PXE Install ESXi

Throughout my career, I’ve been through the ESXi installer more times than I care to admit, if I never have to confirm the root password again, I’d be ecstatic. It’s true that today having service profile based blade centers greatly reduce the number of ESXi installs. But, there comes a time where you have to do a large scale deployment. Say for instance you have an 2,000 concurrent user VDI footprint comprising 32 hosts spanning two datacenters and 4 Cisco UCS failure domains, installing ESXi is less than exciting.

Thanks to advent of profile based blade center configurations like Cisco UCS, we can now control the MAC addresses in a pool and if you happen to go one step further and go with UCS Central, your pools can global and shared among all of your failure domains. This being the case, I’ve found that when installing ESXi with PXE I can autogenerate the ESXi kickstart! I will detail these steps in a separate post NGINX Autogenerated Kickstart from MAC. However, what ties all of this together are two assumptions:

  • MAC Address assiged by a pool in sequential order
  • DHCP IP Reservations based on this MAC Address

Network Design

I chose to go with a /24 subnet for my hypervisor management range, plenty of space to grow and at the top of the subnet we’re going to add a DHCP scope for PXE booting.

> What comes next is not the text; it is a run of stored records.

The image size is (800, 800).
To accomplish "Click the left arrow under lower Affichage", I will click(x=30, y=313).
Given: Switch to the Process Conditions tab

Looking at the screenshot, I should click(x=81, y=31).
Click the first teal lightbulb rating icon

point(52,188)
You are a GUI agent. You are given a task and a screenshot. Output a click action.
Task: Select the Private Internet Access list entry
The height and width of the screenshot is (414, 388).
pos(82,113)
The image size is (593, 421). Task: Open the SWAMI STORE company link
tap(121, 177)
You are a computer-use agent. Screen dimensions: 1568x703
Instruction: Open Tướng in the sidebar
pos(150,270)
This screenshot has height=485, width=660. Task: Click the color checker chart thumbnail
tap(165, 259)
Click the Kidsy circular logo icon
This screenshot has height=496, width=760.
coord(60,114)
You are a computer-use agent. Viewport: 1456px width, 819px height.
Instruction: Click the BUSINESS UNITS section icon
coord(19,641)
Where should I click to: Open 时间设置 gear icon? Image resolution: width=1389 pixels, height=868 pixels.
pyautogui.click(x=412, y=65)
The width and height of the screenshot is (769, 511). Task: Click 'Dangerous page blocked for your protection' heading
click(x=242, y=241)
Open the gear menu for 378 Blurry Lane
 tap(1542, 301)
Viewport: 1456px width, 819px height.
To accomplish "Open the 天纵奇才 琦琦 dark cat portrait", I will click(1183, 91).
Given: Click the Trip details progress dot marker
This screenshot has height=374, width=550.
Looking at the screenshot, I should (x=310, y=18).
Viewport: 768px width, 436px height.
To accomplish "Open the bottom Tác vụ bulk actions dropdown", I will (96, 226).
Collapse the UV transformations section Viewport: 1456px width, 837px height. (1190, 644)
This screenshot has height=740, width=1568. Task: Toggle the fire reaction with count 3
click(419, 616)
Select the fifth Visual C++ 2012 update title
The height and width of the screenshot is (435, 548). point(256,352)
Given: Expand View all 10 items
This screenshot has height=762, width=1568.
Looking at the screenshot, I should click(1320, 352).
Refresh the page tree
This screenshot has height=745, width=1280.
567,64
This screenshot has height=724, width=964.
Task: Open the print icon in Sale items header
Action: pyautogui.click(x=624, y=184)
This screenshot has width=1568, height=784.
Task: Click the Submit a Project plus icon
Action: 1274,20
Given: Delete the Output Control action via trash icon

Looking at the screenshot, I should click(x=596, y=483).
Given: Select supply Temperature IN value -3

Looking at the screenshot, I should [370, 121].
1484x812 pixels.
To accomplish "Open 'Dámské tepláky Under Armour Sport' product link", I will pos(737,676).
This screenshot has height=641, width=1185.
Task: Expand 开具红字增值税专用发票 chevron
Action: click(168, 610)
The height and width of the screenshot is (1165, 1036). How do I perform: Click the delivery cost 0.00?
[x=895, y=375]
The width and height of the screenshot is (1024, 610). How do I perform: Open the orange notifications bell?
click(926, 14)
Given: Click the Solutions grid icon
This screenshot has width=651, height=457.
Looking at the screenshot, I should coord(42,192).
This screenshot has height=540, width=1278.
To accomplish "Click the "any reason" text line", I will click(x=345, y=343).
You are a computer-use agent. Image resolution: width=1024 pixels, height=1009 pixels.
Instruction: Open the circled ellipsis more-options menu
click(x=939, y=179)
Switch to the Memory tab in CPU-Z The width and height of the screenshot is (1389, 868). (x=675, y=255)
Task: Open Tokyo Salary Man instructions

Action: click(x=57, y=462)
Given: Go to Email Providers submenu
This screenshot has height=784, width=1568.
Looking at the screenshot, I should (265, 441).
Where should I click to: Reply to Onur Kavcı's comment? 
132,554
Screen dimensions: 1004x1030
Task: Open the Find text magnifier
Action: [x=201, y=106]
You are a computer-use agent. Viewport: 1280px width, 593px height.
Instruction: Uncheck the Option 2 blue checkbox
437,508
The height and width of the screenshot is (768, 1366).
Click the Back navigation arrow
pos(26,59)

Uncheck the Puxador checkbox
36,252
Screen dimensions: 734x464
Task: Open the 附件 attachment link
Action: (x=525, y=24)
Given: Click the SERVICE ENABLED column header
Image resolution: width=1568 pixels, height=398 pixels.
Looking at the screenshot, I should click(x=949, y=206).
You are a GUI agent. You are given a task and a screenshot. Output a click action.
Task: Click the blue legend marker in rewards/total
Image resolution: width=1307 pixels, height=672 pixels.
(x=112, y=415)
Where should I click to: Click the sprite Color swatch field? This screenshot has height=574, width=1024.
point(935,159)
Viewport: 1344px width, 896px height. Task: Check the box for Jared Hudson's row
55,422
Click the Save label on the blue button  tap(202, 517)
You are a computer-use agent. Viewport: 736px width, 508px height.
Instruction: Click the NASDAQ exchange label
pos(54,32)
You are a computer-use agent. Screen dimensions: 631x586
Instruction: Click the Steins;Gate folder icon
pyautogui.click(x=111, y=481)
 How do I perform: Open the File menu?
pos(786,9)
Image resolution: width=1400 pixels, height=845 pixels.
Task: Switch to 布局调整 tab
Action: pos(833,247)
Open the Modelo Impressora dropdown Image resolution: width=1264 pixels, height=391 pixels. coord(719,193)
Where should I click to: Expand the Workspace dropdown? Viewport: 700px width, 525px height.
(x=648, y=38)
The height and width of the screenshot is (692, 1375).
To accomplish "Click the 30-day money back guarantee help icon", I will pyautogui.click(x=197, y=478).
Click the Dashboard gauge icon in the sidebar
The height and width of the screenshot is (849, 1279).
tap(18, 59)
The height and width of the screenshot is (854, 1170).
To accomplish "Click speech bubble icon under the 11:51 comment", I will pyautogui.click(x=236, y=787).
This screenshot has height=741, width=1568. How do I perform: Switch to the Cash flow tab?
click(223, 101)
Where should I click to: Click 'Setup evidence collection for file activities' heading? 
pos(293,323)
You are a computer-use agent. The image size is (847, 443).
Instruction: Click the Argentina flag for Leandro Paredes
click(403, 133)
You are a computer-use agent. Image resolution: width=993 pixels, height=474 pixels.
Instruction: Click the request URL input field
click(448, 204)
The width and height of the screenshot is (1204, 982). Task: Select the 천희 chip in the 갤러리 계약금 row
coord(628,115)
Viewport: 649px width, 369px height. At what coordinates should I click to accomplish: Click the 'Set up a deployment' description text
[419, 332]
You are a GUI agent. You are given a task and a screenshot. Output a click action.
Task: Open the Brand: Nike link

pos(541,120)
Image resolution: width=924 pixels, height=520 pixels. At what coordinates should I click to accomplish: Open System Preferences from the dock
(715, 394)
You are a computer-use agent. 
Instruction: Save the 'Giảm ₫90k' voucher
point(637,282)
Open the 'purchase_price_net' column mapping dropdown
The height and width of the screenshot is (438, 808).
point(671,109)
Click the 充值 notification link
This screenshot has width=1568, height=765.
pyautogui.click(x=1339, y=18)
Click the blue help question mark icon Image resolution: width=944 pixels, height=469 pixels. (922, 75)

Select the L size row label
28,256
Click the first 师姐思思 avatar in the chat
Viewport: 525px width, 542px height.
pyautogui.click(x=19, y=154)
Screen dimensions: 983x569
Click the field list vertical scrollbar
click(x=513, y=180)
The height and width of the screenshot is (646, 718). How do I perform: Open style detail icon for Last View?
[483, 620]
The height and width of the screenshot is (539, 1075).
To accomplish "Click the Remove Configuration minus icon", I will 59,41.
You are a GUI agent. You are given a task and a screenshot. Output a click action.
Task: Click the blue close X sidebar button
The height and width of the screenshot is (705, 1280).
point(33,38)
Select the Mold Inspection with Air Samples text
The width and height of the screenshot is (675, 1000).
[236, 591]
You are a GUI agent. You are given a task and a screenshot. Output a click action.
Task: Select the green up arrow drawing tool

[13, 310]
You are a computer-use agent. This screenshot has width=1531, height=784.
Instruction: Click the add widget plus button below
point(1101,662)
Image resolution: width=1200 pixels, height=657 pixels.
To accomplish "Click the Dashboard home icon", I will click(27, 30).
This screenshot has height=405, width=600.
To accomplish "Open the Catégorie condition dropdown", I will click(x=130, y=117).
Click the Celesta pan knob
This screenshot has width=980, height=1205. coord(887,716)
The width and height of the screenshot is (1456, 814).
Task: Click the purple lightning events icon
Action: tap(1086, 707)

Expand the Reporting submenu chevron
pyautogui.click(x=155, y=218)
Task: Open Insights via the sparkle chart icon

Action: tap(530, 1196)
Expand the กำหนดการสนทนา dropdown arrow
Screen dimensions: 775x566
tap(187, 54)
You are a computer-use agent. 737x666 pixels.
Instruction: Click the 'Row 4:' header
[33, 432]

Purpose Subnet CIDR Subnet Mask Default Gateway DHCP Range
Site 172.16.0.0/22 255.255.252.0 N/A
Management Network 172.16.0.0/24 255.255.255.0 172.16.0.1 N/A
Hypervisors 172.16.1.0/24 255.255.255.0 172.16.1.1 172.16.1.240 - 172.16.1.249
VM Network 172.16.2.0/24 255.255.255.0 172.16.2.1 172.16.2.10 - 172.16.2.249

Hypervisor Network DHCP Options

DHCP Option Number Description Configuration
003 Router 172.16.1.1
006 DNS 8.8.8.8
066 Boot Server Host Name 172.16.2.100
067 Bootfile Name pxelinux.0
  • You can use any DNS you would like
  • You can reference your boot server via hostname

TFTP Server

I use the xinetd TFTP server on a CentOS machine.

TFTP Install

CentOS 6/7/8

1
2
3
yum -y install xinetd
systemctl enable xinetd
systemctl start xinetd

Ubuntu 16.04+

1
2
3
4
apt-get update
apt-get install xinetd
systemctl enable xinetd
systemctl start xinetd

/etc/xinetd.d/tftp

1
2
3
4
5
6
7
8
9
10
11
12
13
service tftp
{
        socket_type             = dgram
        protocol                = udp
        wait                    = yes
        user                    = root
        server                  = /usr/sbin/in.tftpd
        server_args             = --address 172.16.2.100:67 -T 10000000 -s /var/lib/tftpboot
        disable                 = no
        per_source              = unlimited
        cps                     = 2000 1
        flags                   = IPv4
}

syslinux

So you have to use a specific version of syslinux in order for ESXi to boot using legacy BIOS 3.86. You can find reference to this on the VMware documentation site.

You will want to download syslinux 3.86 from their site. You can compile the source or use my pre-built binary.

ESXi Kickstart

I have created a public Github repo for everyone to clone and have fun with. The premise of the automation is this, a predictable MAC address yields an assumed IP Address that is sent to NGINX to dynamically serve up a static kickstart file your boot.cfg is expecting.

Word of caution

We boot from SAN in all of the environments I’ve employed this setup. As everyone knows about Fiber Channel, you can number your LUNs, LUN:0 should be your boot LUN mapped by your vHBA. However, if you’re going to reload a blade, do yourself a favor and remove it from every initiator group but it’s boot LUN. Because whichever LUN is presented first will be wiped and it does not care which one that is.

Final Thoughts

If all goes well, you’ll have a hypervisor vNIC boot, receieve the IP you expect, it will grab syslinux and pull the kickstart from your NGINX server and install itself all on its own.